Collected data
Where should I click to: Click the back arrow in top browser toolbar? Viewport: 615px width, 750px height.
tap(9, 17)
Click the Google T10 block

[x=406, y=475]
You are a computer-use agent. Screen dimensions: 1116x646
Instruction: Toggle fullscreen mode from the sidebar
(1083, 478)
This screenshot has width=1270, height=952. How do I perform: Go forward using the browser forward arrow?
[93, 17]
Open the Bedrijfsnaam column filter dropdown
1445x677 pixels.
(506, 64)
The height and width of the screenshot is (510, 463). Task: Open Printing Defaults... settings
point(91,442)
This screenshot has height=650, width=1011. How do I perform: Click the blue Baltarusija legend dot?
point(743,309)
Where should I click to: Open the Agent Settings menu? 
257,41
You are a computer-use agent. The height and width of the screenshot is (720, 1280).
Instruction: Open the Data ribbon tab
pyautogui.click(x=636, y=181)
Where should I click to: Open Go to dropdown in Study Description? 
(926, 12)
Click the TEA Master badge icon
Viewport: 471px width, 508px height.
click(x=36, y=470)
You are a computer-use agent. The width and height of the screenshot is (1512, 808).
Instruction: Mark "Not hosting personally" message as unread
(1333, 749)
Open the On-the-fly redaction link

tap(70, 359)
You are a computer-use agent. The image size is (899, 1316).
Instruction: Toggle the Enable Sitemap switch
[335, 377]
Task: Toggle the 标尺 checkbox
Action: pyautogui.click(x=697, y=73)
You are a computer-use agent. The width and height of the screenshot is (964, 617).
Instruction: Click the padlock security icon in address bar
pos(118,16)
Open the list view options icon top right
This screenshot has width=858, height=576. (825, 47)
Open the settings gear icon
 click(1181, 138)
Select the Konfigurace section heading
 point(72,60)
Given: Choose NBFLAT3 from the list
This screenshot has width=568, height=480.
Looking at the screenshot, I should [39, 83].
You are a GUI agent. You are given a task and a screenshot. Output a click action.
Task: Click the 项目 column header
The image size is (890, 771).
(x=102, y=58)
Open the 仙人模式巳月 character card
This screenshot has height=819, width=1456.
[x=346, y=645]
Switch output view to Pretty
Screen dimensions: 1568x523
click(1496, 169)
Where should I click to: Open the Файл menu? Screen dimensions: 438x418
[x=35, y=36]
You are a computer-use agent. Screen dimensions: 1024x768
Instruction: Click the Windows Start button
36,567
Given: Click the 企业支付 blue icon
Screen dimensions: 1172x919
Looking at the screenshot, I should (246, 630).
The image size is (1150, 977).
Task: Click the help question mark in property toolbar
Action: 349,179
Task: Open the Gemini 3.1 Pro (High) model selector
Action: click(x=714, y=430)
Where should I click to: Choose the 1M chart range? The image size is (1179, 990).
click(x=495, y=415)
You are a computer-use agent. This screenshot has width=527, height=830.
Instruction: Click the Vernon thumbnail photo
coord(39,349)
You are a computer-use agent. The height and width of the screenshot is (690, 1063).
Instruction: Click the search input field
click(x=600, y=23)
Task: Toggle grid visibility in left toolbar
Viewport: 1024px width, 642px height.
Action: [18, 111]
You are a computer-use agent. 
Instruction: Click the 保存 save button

§ **Directions**:
Every line containing the string "column" is required; copy each such line from the data.

§ **Output**:
Open the Bedrijfsnaam column filter dropdown
Task: Click the 项目 column header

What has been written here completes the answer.